I have a Region base class which is derived by DiskRegion (goes to the disk each time you get or set a chunk) and MemoryRegion (loads the entire region into memory). All the complicated stuff with compression formats, the offset and timestamp sectors, etc. is handled internally and all you see is a get/set interface (getChunk, getTimestamp, setChunk, setTimestamp).

The base Region class has some protected helper functions and classes to help avoid code duplication since the region format doesn't change whether it's on a disk or in memory, but you could completely ignore those and create NetworkRegion which contacts a server for the get/set function calls and still use the same interface.
@Disch I don't understand what you're saying with the name attribute


The Record class had a member called 'name'. The getter/setter just returned/assigned that member.

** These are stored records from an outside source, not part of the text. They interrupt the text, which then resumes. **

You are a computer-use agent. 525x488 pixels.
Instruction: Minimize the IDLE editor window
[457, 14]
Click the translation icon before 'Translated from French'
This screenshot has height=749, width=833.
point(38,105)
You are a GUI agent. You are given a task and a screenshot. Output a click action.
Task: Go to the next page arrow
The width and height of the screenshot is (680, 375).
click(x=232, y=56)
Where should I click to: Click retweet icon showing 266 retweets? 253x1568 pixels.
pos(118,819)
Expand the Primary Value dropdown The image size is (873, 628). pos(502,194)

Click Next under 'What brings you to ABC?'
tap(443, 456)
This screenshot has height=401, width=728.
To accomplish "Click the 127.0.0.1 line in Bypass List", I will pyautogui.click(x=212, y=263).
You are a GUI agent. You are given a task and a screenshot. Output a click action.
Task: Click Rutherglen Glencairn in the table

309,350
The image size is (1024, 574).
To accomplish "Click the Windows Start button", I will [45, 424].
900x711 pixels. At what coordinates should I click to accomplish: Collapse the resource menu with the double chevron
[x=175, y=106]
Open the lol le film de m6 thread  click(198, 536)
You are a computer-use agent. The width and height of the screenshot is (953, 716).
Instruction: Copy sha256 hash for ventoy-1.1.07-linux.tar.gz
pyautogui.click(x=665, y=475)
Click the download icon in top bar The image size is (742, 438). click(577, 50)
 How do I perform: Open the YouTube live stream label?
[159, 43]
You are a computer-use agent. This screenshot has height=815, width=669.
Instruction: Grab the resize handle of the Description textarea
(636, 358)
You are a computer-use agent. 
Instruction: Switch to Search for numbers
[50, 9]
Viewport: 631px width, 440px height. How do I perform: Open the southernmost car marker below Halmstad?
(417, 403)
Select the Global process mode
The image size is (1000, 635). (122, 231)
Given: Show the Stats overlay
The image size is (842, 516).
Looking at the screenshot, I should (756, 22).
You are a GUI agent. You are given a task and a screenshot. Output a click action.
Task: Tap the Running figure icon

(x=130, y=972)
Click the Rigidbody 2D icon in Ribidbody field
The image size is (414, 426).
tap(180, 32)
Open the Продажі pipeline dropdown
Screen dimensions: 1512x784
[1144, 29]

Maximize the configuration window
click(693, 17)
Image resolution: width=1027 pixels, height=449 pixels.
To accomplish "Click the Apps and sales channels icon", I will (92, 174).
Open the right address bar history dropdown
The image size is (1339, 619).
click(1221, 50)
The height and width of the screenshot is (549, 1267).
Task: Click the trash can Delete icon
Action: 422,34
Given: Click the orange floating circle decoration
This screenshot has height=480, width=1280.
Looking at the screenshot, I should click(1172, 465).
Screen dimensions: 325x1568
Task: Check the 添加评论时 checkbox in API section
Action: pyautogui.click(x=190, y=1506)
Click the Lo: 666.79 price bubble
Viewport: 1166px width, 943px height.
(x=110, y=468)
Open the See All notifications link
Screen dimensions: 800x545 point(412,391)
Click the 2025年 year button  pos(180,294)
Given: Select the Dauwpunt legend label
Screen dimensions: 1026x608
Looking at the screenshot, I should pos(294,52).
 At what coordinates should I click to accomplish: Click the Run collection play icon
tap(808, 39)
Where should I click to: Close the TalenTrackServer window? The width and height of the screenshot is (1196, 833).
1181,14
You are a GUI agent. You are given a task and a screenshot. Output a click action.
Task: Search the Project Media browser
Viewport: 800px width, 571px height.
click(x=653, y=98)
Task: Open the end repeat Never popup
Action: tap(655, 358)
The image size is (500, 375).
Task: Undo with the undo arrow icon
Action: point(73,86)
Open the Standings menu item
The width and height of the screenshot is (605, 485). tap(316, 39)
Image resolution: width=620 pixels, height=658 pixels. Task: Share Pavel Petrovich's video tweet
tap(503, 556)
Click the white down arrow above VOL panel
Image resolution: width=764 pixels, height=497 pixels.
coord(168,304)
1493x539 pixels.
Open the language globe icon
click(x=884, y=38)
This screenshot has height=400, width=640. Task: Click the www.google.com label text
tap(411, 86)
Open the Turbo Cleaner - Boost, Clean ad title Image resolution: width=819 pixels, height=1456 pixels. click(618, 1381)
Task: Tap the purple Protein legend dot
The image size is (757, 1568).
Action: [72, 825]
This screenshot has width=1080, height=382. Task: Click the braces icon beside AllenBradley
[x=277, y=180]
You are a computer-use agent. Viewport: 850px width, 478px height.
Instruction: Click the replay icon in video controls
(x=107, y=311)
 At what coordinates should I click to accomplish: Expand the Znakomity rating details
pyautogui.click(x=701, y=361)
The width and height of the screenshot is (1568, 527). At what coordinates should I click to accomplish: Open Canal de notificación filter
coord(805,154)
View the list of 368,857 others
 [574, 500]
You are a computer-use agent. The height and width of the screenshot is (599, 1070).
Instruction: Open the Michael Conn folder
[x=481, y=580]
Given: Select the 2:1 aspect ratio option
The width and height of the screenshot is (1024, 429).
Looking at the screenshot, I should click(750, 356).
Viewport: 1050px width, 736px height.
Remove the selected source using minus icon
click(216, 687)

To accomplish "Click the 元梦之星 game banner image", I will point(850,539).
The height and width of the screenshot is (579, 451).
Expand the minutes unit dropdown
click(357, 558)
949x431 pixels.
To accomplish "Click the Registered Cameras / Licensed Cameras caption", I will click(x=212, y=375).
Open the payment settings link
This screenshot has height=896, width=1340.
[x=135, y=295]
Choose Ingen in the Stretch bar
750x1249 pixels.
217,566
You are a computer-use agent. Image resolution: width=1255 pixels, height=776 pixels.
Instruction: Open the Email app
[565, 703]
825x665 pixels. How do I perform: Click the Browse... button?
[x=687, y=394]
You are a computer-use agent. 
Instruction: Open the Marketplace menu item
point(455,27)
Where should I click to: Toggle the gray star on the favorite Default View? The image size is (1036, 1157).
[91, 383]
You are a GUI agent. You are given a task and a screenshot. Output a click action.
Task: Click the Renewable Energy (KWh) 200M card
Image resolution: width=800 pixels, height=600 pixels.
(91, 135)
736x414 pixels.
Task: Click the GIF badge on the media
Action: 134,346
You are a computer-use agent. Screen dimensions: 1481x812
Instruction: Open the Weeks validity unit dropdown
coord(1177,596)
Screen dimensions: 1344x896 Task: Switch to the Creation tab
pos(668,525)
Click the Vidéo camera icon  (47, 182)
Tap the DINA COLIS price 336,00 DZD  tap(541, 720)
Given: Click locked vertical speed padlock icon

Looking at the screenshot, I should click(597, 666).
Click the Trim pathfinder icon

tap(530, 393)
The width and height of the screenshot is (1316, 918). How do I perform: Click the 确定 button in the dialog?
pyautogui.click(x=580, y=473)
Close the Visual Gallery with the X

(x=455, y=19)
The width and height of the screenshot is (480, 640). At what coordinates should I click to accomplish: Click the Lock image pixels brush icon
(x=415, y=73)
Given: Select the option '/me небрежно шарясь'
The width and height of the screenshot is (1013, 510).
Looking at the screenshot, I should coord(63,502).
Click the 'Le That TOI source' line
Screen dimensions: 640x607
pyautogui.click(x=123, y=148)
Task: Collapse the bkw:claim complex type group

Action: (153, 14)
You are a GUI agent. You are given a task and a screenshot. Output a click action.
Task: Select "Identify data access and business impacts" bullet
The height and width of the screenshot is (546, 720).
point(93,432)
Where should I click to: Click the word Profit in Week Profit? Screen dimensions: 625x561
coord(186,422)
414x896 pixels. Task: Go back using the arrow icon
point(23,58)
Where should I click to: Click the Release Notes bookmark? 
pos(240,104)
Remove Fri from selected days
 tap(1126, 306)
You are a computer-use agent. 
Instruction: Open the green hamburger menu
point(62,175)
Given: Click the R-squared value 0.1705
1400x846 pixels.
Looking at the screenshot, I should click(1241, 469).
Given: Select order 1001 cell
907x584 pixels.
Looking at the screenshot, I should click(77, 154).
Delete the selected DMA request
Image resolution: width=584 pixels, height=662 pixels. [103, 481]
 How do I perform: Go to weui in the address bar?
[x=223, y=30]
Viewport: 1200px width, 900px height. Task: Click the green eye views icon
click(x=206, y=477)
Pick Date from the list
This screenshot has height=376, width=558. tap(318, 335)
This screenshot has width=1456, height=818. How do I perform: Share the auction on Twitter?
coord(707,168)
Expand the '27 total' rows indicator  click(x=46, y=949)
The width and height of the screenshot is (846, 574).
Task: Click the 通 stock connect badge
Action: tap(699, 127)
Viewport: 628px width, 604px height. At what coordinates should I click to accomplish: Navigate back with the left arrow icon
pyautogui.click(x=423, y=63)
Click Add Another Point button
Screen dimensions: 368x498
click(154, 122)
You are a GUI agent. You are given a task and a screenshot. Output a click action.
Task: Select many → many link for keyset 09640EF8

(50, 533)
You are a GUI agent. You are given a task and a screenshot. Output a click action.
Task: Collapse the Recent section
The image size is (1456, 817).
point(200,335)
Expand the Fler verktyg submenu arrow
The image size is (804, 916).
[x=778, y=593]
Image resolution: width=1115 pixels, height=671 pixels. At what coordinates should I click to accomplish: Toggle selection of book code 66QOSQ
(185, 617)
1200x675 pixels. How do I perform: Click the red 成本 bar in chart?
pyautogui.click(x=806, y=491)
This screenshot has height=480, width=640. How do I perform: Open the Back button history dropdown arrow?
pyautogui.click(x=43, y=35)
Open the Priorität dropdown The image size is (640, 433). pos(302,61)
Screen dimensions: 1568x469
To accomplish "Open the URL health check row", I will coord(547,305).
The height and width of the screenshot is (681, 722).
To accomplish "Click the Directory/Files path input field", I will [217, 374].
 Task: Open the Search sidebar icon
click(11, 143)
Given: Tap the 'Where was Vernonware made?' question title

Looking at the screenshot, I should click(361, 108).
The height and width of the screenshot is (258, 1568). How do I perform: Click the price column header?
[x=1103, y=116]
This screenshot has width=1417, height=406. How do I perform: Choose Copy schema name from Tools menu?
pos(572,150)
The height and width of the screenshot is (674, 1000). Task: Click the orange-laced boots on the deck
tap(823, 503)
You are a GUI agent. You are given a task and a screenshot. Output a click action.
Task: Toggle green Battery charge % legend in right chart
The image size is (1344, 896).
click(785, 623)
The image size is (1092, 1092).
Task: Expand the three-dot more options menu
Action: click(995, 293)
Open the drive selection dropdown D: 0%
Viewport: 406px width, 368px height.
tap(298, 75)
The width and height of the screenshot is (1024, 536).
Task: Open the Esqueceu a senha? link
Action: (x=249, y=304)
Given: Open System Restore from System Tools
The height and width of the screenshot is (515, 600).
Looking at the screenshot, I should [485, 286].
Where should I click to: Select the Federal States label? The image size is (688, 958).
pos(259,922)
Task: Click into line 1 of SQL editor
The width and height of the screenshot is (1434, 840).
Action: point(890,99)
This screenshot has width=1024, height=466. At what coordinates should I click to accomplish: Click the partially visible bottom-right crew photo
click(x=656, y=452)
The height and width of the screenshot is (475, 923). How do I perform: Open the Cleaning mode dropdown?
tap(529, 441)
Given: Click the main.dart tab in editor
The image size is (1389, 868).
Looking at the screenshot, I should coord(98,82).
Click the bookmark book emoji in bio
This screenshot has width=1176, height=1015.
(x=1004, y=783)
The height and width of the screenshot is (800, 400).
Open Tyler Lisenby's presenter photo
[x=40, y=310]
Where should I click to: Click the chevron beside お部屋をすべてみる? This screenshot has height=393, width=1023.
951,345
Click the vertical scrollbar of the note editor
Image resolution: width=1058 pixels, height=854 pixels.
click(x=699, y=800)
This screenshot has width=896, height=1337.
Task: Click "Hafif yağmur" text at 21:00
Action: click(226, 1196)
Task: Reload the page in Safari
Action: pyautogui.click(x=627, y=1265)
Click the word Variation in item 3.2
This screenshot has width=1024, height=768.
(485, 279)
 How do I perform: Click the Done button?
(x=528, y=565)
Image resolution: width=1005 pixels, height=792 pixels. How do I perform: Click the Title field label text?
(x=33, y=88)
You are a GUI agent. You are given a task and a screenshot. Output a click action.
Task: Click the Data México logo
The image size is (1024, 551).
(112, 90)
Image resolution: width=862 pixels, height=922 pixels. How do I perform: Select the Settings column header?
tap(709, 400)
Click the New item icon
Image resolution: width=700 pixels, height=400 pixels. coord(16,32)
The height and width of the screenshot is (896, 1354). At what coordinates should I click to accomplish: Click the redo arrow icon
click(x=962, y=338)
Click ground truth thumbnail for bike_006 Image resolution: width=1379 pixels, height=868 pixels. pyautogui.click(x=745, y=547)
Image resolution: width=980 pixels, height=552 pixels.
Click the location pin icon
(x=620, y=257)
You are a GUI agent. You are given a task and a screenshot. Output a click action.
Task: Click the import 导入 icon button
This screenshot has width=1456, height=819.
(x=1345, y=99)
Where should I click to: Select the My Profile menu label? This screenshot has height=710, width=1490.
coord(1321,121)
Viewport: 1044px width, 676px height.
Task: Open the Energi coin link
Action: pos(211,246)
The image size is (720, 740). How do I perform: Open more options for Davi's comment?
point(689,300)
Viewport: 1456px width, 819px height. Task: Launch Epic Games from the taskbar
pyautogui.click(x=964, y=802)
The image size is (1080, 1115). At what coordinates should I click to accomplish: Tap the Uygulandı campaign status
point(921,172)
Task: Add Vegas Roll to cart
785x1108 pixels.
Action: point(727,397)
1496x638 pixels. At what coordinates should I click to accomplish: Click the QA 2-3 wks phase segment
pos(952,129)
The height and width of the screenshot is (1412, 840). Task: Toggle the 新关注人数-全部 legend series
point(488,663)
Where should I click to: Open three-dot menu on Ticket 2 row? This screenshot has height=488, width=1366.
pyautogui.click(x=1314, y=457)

Making that function virtual is pointless.

A DiskRecord would go to the file system for each call of get/set. A DatabaseRecord would go to the database for each call to get/set. A NetworkRecord would contact a server for each all to get/set. It doesn't matter whether it's the name or some other property. It was also just a quick example.


This would be a class with a different purpose from what I was trying to illustrate.

What I'm illustrating is a container to hold information about a record. What you are illustrating is a stream: Something that actually serializes data. These are two completely different things.

If you are proposing that the container class doesn't actually hold the information, but rather actually serializes it on every get/set -- that's not what I would consider a good idea.

Furthermore... get/set is expected to be quick. For potentially lengthy serialization operations, something like read/write would be more appropriate. IE, something that is clearly not just getting/setting something, but rather is transferring data to somewhere.


Here's a more real-world example. I'm the developer of a library called MCModify that lets you modify the various files that Minecraft uses. Basically everything is getters and setters, but I don't go for a plain "make all members public" approach because many getters and setters perform validation or transformations on the data so that you can't do things which Minecraft will not accept.


Well again... I'm not saying all getters/setters are bad. I'm saying they should be avoided (especially by beginners who don't have the judgement necessary to determine when their use is appropriate).


I have a Region base class which is derived by DiskRegion (goes to the disk each time you get or set a chunk) and MemoryRegion (loads the entire region into memory).


I would question that design decision. It sounds to me like you are making classes that do too much.
Yes, my examples are extreme (especially the networking ones). 99% of the time the most a setter will do is ensure that a conversion from an unsafe to a safe is valid and the most a getter will do is perform a conversion from a safe to an unsafe. But anything can happen in that conversion process, such as writing to a log about truncating conversions between safe and unsafe, or throwing exceptions about illegal arguments or an illegal state.

Disch wrote:
I would question that design decision. It sounds to me like you are making classes that do too much.
Care to elaborate? I initially only had the DiskRegion but it was requested to also have a way to load the entire region into memory. Why should existing code care what kind of region it is given access to? When you have a Region you only want to be able to get or set the chunks and their timestamps, and you don't care how it's done.


In general, the decision about getters/setters boils down to one question: does your class need to control its state, or does it only need to maintain its state?

You seem to want all classes everywhere to control their state. I am saying that there are plenty of cases where a class should only maintain its state.

A Record only maintains its state. An Entity controls its state.


It may well be easier to just tell beginners "only make classes that control their state" because it's more complicated to explain when to make classes that only maintain their state. But beginners don't stay beginners forever and if they ask you should be prepared to answer.